No hay día, mes ni jornada que les haga justicia. Tampoco salario, prebendas o beneficio alguno, que no tienen, que pague en alguna medida el noble gesto y deber de sanar, de aliviar, de salvar.
Van por la vida con el peso que es garantizar la salud de los demás, incluso, en tiempos como los actuales, en los que no tienen en sus manos todas las medicinas, a veces ni siquiera las indispensables para calmar un dolor, bajar una fiebre, o serenar una mente.

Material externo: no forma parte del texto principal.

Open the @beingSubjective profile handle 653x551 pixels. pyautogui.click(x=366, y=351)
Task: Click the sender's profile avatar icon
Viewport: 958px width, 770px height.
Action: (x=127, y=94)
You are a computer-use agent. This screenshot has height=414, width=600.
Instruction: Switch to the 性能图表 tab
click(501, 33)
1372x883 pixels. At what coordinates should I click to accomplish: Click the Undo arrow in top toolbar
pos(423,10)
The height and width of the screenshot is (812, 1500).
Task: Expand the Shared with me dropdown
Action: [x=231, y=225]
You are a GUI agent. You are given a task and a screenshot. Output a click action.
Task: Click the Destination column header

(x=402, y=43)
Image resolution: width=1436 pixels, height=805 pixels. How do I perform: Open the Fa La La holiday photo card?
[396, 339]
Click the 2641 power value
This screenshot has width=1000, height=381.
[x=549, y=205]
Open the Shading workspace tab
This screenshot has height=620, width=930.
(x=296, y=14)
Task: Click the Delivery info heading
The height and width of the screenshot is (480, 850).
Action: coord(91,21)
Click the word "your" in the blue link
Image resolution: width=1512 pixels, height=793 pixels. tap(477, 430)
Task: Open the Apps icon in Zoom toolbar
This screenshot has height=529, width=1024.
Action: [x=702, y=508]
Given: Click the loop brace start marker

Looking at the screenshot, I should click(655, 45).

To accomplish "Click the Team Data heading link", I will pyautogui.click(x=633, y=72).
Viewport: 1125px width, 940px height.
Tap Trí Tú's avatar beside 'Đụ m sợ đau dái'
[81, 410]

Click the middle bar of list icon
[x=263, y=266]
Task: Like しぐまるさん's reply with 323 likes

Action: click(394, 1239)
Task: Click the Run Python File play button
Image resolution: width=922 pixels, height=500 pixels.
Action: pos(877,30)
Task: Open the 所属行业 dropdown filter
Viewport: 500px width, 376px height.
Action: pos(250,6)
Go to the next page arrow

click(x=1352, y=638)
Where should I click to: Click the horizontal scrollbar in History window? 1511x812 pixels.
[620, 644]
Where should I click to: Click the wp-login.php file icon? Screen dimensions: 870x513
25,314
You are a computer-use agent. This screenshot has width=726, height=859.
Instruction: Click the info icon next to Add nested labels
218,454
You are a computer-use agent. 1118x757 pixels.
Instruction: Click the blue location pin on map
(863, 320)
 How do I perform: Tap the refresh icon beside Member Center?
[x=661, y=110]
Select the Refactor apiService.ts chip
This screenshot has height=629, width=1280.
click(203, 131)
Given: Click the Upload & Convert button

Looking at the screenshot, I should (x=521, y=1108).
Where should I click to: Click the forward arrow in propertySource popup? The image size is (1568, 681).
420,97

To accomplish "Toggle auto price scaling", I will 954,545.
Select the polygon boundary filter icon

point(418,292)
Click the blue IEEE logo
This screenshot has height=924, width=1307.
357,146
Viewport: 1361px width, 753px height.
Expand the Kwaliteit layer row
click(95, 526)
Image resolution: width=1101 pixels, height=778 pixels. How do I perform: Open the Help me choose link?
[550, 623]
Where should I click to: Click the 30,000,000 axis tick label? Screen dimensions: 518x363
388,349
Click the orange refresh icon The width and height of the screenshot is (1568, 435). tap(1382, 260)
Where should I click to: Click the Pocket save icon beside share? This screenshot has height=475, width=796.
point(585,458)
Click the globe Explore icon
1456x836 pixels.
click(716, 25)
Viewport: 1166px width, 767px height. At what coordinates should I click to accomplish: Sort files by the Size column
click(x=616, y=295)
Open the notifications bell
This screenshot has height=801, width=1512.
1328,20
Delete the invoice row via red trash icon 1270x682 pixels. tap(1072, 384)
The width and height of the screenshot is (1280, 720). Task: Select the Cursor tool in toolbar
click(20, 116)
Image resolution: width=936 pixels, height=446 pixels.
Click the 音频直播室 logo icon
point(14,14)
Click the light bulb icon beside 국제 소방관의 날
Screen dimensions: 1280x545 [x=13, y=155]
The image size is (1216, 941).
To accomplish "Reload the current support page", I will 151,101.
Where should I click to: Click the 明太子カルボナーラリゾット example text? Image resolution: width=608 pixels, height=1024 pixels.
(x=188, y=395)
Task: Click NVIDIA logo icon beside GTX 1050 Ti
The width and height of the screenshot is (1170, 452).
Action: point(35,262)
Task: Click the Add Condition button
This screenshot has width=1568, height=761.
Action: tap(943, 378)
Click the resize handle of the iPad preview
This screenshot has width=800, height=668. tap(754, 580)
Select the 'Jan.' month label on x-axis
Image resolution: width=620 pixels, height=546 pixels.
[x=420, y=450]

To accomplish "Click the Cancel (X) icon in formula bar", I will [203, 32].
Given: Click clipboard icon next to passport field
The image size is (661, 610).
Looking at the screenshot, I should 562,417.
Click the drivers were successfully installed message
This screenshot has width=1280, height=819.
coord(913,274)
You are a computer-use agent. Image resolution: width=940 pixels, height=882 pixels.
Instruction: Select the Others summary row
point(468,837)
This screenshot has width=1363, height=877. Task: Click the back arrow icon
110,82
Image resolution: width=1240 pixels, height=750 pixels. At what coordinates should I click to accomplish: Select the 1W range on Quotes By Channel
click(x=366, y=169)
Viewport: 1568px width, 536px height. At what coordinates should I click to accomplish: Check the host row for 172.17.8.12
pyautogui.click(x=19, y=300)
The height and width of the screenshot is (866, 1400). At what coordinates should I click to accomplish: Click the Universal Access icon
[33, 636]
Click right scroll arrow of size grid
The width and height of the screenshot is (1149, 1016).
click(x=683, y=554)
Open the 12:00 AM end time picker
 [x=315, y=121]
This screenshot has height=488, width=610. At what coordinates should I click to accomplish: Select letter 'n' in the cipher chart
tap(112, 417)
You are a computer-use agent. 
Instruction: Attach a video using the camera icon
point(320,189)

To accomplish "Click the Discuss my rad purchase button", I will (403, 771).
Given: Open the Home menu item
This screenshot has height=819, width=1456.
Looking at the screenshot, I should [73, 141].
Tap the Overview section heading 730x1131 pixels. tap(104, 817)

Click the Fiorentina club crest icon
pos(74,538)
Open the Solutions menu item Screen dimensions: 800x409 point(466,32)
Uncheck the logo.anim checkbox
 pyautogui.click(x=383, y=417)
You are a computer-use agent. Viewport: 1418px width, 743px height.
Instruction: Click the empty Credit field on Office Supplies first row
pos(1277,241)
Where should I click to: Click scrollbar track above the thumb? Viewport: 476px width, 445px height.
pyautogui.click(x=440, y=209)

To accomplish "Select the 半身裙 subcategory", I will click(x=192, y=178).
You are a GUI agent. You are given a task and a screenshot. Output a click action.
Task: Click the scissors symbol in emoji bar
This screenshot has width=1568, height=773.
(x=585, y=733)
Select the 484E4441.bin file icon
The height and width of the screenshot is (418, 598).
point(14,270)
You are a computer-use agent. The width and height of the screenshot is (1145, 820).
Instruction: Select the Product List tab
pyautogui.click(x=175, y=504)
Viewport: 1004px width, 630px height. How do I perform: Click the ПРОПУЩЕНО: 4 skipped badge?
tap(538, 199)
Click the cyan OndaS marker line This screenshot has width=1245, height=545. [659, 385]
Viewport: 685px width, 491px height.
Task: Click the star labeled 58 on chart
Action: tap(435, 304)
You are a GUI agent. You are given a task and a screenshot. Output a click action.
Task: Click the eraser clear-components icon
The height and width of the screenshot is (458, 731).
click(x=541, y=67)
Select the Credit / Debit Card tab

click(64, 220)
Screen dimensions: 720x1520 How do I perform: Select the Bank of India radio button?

Día tras día lidian con las dificultades que azotan a los cubanos y; sin embargo, van cada mañana, tarde y noche al hospital, al consultorio, al policlínico, a ver al niño, a la embarazada, al anciano que requiere una mejor calidad de vida, al joven que el destino le ha jugado una mala pasada y al paciente crítico, cuya familia espera ansiosa cada parte médico.
No basta el Día de la Medicina Latinoamericana, no es suficiente una jornada por decreto para agasajarlos, porque el de ellos debía ser siempre un trabajo más reconocido, más valorado, a la altura del sacrificio que hacen, de las horas que dedican a los demás, de las noches que pasan despiertos, de las heroicidades que hacen de forma anónima sin buscar aplausos.
Para ellos que desafían el tiempo, resisten ante las dificultades y las escaseces, y no escatiman para poner la mano sobre un hombro, abrazar a una madre, ser transparentes con el enfermo y la familia; para esos que honran cada día la más noble de las profesiones, el mayor de los abrazos, para ellos, el mayor de los abrazos.